Only one stretch of the data below is wanted: the lines from the one with "This screenshot has width=1568, height=412." through the one with "Given: Click the share icon in the sidebar", repeated exactly.
+ + + + +
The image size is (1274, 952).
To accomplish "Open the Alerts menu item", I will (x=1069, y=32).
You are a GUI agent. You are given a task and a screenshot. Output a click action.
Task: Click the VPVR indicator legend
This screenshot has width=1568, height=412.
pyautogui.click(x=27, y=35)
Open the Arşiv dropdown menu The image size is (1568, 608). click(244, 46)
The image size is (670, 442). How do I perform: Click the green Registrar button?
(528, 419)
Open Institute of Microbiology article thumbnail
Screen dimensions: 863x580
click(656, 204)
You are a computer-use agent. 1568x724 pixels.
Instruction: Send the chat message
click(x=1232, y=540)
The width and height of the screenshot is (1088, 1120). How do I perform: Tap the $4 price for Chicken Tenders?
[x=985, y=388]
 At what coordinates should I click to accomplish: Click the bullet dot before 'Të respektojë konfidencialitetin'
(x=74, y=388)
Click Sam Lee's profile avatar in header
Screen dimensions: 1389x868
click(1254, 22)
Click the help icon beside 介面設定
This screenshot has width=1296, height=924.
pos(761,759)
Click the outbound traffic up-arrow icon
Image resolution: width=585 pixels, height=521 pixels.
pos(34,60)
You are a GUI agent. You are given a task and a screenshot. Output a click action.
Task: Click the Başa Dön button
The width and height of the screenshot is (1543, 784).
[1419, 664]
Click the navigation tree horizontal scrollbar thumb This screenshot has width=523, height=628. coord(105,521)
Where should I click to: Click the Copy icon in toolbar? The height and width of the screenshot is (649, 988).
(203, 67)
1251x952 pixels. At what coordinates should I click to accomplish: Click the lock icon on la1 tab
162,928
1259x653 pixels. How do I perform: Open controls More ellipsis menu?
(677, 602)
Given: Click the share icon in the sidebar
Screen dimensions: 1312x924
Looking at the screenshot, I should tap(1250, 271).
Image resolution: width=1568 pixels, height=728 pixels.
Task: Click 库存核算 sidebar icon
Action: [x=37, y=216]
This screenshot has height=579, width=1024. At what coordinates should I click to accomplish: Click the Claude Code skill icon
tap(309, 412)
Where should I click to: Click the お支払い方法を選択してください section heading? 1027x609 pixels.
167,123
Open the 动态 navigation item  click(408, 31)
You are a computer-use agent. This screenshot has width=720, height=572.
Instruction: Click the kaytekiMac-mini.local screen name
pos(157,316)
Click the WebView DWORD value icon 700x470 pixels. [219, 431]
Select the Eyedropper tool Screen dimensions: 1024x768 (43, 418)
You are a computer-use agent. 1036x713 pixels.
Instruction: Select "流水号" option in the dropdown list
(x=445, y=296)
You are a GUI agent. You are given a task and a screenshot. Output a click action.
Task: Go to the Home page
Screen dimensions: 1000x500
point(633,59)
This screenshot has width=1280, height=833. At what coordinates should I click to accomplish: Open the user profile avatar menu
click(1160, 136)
+ + + + +
OUTPUT OF THE TASK:
This screenshot has width=1568, height=412.
pyautogui.click(x=27, y=35)
Open the Arşiv dropdown menu The image size is (1568, 608). click(244, 46)
The image size is (670, 442). How do I perform: Click the green Registrar button?
(528, 419)
Open Institute of Microbiology article thumbnail
Screen dimensions: 863x580
click(656, 204)
You are a computer-use agent. 1568x724 pixels.
Instruction: Send the chat message
click(x=1232, y=540)
The width and height of the screenshot is (1088, 1120). How do I perform: Tap the $4 price for Chicken Tenders?
[x=985, y=388]
 At what coordinates should I click to accomplish: Click the bullet dot before 'Të respektojë konfidencialitetin'
(x=74, y=388)
Click Sam Lee's profile avatar in header
Screen dimensions: 1389x868
click(1254, 22)
Click the help icon beside 介面設定
This screenshot has width=1296, height=924.
pos(761,759)
Click the outbound traffic up-arrow icon
Image resolution: width=585 pixels, height=521 pixels.
pos(34,60)
You are a GUI agent. You are given a task and a screenshot. Output a click action.
Task: Click the Başa Dön button
The width and height of the screenshot is (1543, 784).
[1419, 664]
Click the navigation tree horizontal scrollbar thumb This screenshot has width=523, height=628. coord(105,521)
Where should I click to: Click the Copy icon in toolbar? The height and width of the screenshot is (649, 988).
(203, 67)
1251x952 pixels. At what coordinates should I click to accomplish: Click the lock icon on la1 tab
162,928
1259x653 pixels. How do I perform: Open controls More ellipsis menu?
(677, 602)
Given: Click the share icon in the sidebar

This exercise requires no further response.